The Politics of the Body
Author :
Publisher : John Wiley & Sons
Total Pages : 208
Release :
ISBN-10 : 9780745682778
ISBN-13 : 0745682774
Rating : 4/5 (78 Downloads)

Book Synopsis The Politics of the Body by : Alison Phipps

Download or read book The Politics of the Body written by Alison Phipps and published by John Wiley & Sons. This book was released on 2014-04-10 with total page 208 pages. Available in PDF, EPUB and Kindle. Book excerpt: Winner of the 2015 FWSA Book Prize The body is a site of impassioned, fraught and complex debate in the West today. In one political moment, left-wingers, academics and feminists have defended powerful men accused of sex crimes, positioned topless pictures in the tabloids as empowering, and opposed them for sexualizing breasts and undermining their natural function.

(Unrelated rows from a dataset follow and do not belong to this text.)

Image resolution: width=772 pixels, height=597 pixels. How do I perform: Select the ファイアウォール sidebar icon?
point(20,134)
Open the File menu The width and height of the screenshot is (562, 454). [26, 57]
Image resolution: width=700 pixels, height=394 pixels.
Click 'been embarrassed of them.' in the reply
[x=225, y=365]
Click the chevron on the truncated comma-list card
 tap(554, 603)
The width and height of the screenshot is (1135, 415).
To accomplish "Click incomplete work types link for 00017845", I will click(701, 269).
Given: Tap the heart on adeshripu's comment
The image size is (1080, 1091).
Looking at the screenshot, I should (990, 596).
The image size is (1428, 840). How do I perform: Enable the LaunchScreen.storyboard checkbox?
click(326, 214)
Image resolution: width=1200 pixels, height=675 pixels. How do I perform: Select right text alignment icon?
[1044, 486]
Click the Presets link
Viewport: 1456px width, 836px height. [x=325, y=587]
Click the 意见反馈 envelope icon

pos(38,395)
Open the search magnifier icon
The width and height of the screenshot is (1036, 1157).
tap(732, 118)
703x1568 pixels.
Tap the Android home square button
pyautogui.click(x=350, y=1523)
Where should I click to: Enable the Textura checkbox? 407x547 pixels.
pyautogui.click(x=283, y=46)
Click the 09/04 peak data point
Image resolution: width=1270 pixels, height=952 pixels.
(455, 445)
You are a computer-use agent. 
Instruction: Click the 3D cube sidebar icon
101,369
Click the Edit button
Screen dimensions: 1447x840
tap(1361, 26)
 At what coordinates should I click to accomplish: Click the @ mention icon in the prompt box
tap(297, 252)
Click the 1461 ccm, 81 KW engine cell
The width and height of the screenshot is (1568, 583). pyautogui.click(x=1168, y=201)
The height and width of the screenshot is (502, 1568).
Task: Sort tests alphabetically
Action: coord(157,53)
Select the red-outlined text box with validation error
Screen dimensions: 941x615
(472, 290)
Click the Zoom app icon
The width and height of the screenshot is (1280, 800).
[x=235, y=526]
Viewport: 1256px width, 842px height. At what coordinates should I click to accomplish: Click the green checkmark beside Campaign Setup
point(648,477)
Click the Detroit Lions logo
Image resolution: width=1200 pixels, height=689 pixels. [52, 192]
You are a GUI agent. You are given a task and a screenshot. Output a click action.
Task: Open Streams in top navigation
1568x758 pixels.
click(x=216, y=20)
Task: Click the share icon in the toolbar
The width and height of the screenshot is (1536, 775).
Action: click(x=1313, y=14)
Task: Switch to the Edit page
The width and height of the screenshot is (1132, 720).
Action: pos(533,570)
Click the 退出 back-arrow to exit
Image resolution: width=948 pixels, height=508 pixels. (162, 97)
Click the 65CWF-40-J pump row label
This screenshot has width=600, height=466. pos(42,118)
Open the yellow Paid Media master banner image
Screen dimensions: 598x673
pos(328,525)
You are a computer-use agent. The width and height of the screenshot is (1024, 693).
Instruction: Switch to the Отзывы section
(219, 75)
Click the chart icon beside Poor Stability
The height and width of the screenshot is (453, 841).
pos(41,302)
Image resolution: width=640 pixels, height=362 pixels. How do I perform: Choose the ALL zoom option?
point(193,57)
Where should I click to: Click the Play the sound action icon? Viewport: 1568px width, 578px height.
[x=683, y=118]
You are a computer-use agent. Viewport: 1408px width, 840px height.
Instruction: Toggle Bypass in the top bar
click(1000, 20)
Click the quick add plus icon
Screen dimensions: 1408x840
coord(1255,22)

At the same time they have been criticized by extreme-right groups for ignoring honour killings and other culture-based forms of violence against women. How can we make sense of this varied terrain? In this important and challenging new book, Alison Phipps constructs a political sociology of womens bodies around key debates: sexual violence, gender and Islam, sex work and motherhood. Her analysis uncovers dubious rhetorics and paradoxical allegiances, and contextualizes these within the powerful coalition of neoliberal and neoconservative frameworks. She explores how feminism can be caricatured and vilified at both ends of the political spectrum, arguing that Western feminisms are now faced with complex problems of positioning in a world where gender often comes second to other political priorities. This book provides a welcome investigation into Western politics around womens bodies, and will be particularly useful to scholars and upper-level students of sociology, political science, gender studies and cultural studies, as well as to anyone interested in how bodies become politicized.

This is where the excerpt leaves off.